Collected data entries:

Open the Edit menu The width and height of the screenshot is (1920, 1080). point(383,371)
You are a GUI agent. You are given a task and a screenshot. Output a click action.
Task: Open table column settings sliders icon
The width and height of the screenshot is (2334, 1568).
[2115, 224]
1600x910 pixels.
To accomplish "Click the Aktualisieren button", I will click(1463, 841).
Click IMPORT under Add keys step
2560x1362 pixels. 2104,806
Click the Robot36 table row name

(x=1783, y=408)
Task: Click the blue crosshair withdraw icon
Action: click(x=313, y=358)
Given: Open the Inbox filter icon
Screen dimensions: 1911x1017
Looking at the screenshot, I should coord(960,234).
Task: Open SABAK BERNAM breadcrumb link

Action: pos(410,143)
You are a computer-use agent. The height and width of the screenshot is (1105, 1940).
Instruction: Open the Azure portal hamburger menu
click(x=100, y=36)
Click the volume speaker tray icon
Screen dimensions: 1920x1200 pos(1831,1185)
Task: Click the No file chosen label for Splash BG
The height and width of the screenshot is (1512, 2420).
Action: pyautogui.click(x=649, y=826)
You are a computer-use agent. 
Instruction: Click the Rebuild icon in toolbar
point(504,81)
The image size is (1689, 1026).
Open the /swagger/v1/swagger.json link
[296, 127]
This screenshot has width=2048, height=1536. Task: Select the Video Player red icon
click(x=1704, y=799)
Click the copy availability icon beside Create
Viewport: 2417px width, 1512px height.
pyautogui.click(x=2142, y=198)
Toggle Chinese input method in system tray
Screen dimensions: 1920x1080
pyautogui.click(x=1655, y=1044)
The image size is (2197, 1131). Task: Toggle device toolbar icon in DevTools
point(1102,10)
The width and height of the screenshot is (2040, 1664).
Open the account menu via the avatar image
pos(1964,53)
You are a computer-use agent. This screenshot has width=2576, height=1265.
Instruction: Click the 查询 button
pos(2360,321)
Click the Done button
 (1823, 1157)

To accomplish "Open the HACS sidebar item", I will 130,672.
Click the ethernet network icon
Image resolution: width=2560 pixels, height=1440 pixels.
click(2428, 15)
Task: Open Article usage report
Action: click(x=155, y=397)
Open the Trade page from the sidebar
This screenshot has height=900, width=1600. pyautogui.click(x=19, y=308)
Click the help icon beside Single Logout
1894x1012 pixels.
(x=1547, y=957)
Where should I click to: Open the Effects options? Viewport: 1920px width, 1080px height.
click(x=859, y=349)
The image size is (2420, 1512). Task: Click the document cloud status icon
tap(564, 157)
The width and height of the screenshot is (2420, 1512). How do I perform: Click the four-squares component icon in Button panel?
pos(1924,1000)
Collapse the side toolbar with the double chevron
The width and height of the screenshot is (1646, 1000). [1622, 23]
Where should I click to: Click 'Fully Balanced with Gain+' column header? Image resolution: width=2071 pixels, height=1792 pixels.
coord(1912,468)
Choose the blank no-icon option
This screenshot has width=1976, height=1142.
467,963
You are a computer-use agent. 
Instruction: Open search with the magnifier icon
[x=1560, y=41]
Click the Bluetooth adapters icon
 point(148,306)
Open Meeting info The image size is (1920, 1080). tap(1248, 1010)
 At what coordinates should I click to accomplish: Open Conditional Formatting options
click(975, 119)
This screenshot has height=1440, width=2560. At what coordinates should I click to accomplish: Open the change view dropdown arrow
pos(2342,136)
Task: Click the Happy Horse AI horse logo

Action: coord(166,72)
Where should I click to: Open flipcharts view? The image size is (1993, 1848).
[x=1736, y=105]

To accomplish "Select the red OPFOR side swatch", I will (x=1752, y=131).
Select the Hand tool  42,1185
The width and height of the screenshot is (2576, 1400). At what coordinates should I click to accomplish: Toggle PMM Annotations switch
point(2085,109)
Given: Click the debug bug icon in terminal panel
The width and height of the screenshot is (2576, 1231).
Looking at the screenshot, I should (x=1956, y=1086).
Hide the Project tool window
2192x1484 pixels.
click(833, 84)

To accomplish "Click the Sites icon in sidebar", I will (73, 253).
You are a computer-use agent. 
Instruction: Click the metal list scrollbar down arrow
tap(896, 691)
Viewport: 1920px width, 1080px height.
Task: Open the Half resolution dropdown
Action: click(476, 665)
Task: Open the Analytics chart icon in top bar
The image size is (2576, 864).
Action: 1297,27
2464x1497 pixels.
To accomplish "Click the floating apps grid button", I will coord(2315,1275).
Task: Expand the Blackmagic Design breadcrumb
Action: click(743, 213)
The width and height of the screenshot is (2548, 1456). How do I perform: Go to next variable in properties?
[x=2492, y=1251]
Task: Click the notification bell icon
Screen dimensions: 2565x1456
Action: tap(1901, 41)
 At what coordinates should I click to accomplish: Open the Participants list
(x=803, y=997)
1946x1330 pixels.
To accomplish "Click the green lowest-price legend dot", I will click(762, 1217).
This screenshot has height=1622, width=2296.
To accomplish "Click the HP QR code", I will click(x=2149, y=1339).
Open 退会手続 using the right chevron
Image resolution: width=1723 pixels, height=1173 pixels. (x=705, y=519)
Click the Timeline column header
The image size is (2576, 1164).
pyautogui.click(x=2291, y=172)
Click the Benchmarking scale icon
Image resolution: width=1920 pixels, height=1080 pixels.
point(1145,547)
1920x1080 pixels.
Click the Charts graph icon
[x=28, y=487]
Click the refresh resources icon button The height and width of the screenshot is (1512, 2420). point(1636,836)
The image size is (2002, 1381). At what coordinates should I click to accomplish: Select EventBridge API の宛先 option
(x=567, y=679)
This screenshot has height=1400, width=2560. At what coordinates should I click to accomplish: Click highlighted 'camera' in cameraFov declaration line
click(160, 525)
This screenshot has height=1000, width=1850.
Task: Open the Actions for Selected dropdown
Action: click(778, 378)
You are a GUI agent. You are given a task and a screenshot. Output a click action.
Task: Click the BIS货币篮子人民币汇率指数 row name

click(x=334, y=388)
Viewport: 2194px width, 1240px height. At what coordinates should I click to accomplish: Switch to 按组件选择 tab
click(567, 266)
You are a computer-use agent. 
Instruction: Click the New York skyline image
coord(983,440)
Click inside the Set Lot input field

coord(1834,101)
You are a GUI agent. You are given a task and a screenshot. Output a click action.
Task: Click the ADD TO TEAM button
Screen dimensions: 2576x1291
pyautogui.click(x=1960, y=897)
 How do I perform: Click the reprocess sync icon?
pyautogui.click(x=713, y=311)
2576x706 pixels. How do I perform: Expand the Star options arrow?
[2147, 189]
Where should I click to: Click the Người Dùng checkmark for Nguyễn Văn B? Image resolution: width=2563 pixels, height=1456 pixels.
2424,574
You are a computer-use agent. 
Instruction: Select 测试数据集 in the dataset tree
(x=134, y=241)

EXERCISE GOAL:
Copy out every entry above exactly.

TASK OUTPUT:
Open the Edit menu The width and height of the screenshot is (1920, 1080). point(383,371)
You are a GUI agent. You are given a task and a screenshot. Output a click action.
Task: Open table column settings sliders icon
The width and height of the screenshot is (2334, 1568).
[2115, 224]
1600x910 pixels.
To accomplish "Click the Aktualisieren button", I will click(1463, 841).
Click IMPORT under Add keys step
2560x1362 pixels. 2104,806
Click the Robot36 table row name

(x=1783, y=408)
Task: Click the blue crosshair withdraw icon
Action: click(x=313, y=358)
Given: Open the Inbox filter icon
Screen dimensions: 1911x1017
Looking at the screenshot, I should coord(960,234).
Task: Open SABAK BERNAM breadcrumb link

Action: pos(410,143)
You are a computer-use agent. The height and width of the screenshot is (1105, 1940).
Instruction: Open the Azure portal hamburger menu
click(x=100, y=36)
Click the volume speaker tray icon
Screen dimensions: 1920x1200 pos(1831,1185)
Task: Click the No file chosen label for Splash BG
The height and width of the screenshot is (1512, 2420).
Action: pyautogui.click(x=649, y=826)
You are a computer-use agent. 
Instruction: Click the Rebuild icon in toolbar
point(504,81)
The image size is (1689, 1026).
Open the /swagger/v1/swagger.json link
[296, 127]
This screenshot has width=2048, height=1536. Task: Select the Video Player red icon
click(x=1704, y=799)
Click the copy availability icon beside Create
Viewport: 2417px width, 1512px height.
pyautogui.click(x=2142, y=198)
Toggle Chinese input method in system tray
Screen dimensions: 1920x1080
pyautogui.click(x=1655, y=1044)
The image size is (2197, 1131). Task: Toggle device toolbar icon in DevTools
point(1102,10)
The width and height of the screenshot is (2040, 1664).
Open the account menu via the avatar image
pos(1964,53)
You are a computer-use agent. This screenshot has width=2576, height=1265.
Instruction: Click the 查询 button
pos(2360,321)
Click the Done button
 (1823, 1157)

To accomplish "Open the HACS sidebar item", I will 130,672.
Click the ethernet network icon
Image resolution: width=2560 pixels, height=1440 pixels.
click(2428, 15)
Task: Open Article usage report
Action: click(x=155, y=397)
Open the Trade page from the sidebar
This screenshot has height=900, width=1600. pyautogui.click(x=19, y=308)
Click the help icon beside Single Logout
1894x1012 pixels.
(x=1547, y=957)
Where should I click to: Open the Effects options? Viewport: 1920px width, 1080px height.
click(x=859, y=349)
The image size is (2420, 1512). Task: Click the document cloud status icon
tap(564, 157)
The width and height of the screenshot is (2420, 1512). How do I perform: Click the four-squares component icon in Button panel?
pos(1924,1000)
Collapse the side toolbar with the double chevron
The width and height of the screenshot is (1646, 1000). [1622, 23]
Where should I click to: Click 'Fully Balanced with Gain+' column header? Image resolution: width=2071 pixels, height=1792 pixels.
coord(1912,468)
Choose the blank no-icon option
This screenshot has width=1976, height=1142.
467,963
You are a computer-use agent. 
Instruction: Open search with the magnifier icon
[x=1560, y=41]
Click the Bluetooth adapters icon
 point(148,306)
Open Meeting info The image size is (1920, 1080). tap(1248, 1010)
 At what coordinates should I click to accomplish: Open Conditional Formatting options
click(975, 119)
This screenshot has height=1440, width=2560. At what coordinates should I click to accomplish: Open the change view dropdown arrow
pos(2342,136)
Task: Click the Happy Horse AI horse logo

Action: coord(166,72)
Where should I click to: Open flipcharts view? The image size is (1993, 1848).
[x=1736, y=105]

To accomplish "Select the red OPFOR side swatch", I will (x=1752, y=131).
Select the Hand tool  42,1185
The width and height of the screenshot is (2576, 1400). At what coordinates should I click to accomplish: Toggle PMM Annotations switch
point(2085,109)
Given: Click the debug bug icon in terminal panel
The width and height of the screenshot is (2576, 1231).
Looking at the screenshot, I should (x=1956, y=1086).
Hide the Project tool window
2192x1484 pixels.
click(833, 84)

To accomplish "Click the Sites icon in sidebar", I will (73, 253).
You are a computer-use agent. 
Instruction: Click the metal list scrollbar down arrow
tap(896, 691)
Viewport: 1920px width, 1080px height.
Task: Open the Half resolution dropdown
Action: click(476, 665)
Task: Open the Analytics chart icon in top bar
The image size is (2576, 864).
Action: 1297,27
2464x1497 pixels.
To accomplish "Click the floating apps grid button", I will coord(2315,1275).
Task: Expand the Blackmagic Design breadcrumb
Action: click(743, 213)
The width and height of the screenshot is (2548, 1456). How do I perform: Go to next variable in properties?
[x=2492, y=1251]
Task: Click the notification bell icon
Screen dimensions: 2565x1456
Action: tap(1901, 41)
 At what coordinates should I click to accomplish: Open the Participants list
(x=803, y=997)
1946x1330 pixels.
To accomplish "Click the green lowest-price legend dot", I will click(762, 1217).
This screenshot has height=1622, width=2296.
To accomplish "Click the HP QR code", I will click(x=2149, y=1339).
Open 退会手続 using the right chevron
Image resolution: width=1723 pixels, height=1173 pixels. (x=705, y=519)
Click the Timeline column header
The image size is (2576, 1164).
pyautogui.click(x=2291, y=172)
Click the Benchmarking scale icon
Image resolution: width=1920 pixels, height=1080 pixels.
point(1145,547)
1920x1080 pixels.
Click the Charts graph icon
[x=28, y=487]
Click the refresh resources icon button The height and width of the screenshot is (1512, 2420). point(1636,836)
The image size is (2002, 1381). At what coordinates should I click to accomplish: Select EventBridge API の宛先 option
(x=567, y=679)
This screenshot has height=1400, width=2560. At what coordinates should I click to accomplish: Click highlighted 'camera' in cameraFov declaration line
click(160, 525)
This screenshot has height=1000, width=1850.
Task: Open the Actions for Selected dropdown
Action: click(778, 378)
You are a GUI agent. You are given a task and a screenshot. Output a click action.
Task: Click the BIS货币篮子人民币汇率指数 row name

click(x=334, y=388)
Viewport: 2194px width, 1240px height. At what coordinates should I click to accomplish: Switch to 按组件选择 tab
click(567, 266)
You are a computer-use agent. 
Instruction: Click the New York skyline image
coord(983,440)
Click inside the Set Lot input field

coord(1834,101)
You are a GUI agent. You are given a task and a screenshot. Output a click action.
Task: Click the ADD TO TEAM button
Screen dimensions: 2576x1291
pyautogui.click(x=1960, y=897)
 How do I perform: Click the reprocess sync icon?
pyautogui.click(x=713, y=311)
2576x706 pixels. How do I perform: Expand the Star options arrow?
[2147, 189]
Where should I click to: Click the Người Dùng checkmark for Nguyễn Văn B? Image resolution: width=2563 pixels, height=1456 pixels.
2424,574
You are a computer-use agent. 
Instruction: Select 测试数据集 in the dataset tree
(x=134, y=241)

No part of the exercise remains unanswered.